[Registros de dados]

================================

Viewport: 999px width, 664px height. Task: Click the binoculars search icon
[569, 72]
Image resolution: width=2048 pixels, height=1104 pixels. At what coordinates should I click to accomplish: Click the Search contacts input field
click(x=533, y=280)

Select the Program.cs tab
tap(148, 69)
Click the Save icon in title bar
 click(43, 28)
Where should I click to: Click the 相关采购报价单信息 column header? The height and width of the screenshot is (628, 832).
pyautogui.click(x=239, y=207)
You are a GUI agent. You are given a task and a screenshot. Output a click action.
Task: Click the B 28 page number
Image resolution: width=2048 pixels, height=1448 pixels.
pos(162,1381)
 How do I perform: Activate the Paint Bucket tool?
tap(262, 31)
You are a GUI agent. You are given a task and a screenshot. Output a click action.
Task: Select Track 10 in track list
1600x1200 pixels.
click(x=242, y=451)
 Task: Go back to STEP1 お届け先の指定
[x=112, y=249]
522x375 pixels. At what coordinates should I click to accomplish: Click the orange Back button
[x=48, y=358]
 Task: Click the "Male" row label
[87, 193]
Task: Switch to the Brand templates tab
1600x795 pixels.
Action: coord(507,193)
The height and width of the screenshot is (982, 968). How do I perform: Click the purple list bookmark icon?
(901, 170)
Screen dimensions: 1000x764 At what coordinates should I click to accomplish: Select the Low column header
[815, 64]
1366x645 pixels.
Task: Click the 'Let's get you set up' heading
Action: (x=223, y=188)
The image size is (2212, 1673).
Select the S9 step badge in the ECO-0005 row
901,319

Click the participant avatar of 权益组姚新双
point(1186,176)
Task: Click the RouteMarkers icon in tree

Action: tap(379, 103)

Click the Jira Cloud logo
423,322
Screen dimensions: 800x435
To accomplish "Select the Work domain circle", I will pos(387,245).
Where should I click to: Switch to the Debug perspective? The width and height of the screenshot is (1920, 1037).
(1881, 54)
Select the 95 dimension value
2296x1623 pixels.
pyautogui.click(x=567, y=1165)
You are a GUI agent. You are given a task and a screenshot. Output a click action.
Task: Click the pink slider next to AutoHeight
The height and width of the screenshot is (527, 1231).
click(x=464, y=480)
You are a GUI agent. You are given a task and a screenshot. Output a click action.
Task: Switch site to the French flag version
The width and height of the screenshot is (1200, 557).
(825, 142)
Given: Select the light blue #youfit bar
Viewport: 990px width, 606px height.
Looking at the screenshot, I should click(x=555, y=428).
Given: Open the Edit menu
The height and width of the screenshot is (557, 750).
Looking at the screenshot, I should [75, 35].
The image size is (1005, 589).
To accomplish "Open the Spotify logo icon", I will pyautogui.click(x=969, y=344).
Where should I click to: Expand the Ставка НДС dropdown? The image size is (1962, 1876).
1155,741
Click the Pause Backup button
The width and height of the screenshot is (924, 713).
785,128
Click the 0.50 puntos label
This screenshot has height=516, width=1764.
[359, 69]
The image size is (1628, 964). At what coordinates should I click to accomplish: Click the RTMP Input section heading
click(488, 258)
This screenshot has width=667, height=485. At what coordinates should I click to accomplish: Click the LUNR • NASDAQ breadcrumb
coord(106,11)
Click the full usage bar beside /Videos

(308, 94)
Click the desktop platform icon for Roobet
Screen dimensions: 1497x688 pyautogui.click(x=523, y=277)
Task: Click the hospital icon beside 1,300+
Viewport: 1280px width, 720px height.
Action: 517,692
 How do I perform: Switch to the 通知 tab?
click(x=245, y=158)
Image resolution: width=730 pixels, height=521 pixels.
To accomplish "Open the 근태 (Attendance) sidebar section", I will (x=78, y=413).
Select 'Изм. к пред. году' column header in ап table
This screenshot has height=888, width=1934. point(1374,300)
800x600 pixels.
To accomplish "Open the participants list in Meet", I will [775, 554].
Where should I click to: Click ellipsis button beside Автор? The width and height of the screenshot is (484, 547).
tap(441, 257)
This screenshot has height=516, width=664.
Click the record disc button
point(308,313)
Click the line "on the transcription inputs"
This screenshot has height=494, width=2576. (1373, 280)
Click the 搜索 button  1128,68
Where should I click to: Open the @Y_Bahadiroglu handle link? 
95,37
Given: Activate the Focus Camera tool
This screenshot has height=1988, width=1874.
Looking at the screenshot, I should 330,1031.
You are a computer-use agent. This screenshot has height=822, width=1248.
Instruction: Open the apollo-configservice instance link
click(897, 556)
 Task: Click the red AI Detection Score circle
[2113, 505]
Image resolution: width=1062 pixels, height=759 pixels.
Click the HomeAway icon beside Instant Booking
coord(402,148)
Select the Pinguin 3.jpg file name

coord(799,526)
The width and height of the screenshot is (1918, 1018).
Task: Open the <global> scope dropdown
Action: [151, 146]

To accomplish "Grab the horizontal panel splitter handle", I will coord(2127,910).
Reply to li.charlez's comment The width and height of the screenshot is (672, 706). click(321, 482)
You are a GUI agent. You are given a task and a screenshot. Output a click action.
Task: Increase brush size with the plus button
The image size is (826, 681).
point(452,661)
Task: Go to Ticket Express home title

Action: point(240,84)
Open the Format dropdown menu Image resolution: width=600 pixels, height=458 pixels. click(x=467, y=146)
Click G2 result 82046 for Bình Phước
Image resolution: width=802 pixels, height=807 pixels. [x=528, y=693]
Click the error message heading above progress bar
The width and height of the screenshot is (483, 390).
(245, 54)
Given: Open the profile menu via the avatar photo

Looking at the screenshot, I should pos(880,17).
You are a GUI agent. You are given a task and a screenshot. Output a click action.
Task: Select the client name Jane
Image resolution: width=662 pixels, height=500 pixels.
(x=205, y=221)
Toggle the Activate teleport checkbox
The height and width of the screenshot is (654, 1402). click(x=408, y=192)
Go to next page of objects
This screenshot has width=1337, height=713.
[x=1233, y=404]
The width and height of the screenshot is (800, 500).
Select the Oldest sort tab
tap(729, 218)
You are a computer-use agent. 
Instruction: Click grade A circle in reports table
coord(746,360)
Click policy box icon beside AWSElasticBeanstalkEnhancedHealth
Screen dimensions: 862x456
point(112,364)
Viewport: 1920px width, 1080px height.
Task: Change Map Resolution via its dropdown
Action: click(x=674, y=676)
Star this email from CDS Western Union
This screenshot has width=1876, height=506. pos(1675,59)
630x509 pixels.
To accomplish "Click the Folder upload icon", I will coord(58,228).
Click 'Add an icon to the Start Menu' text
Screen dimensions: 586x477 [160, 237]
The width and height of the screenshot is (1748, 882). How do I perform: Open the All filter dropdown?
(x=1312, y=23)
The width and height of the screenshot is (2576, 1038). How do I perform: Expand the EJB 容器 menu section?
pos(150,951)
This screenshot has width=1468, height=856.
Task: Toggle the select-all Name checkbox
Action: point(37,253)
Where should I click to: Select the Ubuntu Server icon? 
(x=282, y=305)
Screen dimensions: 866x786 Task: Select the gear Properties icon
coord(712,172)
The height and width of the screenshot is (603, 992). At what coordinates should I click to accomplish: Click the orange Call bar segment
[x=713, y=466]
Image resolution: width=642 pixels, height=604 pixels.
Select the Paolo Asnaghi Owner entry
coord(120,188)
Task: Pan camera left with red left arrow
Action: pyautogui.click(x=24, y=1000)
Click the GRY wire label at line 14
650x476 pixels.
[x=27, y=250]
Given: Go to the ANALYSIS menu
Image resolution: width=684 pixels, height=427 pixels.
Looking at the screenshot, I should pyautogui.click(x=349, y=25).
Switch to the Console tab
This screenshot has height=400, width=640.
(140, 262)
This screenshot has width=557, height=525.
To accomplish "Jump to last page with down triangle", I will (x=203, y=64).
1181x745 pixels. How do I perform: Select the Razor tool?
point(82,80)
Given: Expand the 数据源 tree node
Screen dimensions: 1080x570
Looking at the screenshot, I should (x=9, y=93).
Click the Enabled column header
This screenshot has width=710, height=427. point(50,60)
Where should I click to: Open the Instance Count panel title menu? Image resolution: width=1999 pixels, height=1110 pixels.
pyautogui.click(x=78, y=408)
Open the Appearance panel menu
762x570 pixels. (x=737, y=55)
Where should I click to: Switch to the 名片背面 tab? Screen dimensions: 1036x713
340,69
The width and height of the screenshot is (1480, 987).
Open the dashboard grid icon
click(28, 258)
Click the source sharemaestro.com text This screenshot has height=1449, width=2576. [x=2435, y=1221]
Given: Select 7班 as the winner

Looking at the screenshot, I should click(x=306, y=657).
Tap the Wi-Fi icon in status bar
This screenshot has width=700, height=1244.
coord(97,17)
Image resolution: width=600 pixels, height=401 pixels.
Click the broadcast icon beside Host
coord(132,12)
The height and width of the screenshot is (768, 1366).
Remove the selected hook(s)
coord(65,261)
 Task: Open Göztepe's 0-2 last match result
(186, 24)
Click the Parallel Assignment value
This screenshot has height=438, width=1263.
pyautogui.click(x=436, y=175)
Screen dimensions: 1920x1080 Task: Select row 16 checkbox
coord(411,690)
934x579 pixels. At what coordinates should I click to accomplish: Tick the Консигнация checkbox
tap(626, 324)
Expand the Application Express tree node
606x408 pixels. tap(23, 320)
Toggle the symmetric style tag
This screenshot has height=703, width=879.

================================

**O QUE FAZER:**
Disponha em lista numerada tudo o que vai da linha que contém "The image size is (2212, 1673)." até a linha que contém "pyautogui.click(x=567, y=1165)", incluindo as duas e deixando de fora as linhas em branco.

**RESPOSTA RESOLVIDA:**
1. The image size is (2212, 1673).
2. Select the S9 step badge in the ECO-0005 row
3. 901,319
4. Click the participant avatar of 权益组姚新双
5. point(1186,176)
6. Task: Click the RouteMarkers icon in tree
7. Action: tap(379, 103)
8. Click the Jira Cloud logo
9. 423,322
10. Screen dimensions: 800x435
11. To accomplish "Select the Work domain circle", I will pos(387,245).
12. Where should I click to: Switch to the Debug perspective? The width and height of the screenshot is (1920, 1037).
13. (1881, 54)
14. Select the 95 dimension value
15. 2296x1623 pixels.
16. pyautogui.click(x=567, y=1165)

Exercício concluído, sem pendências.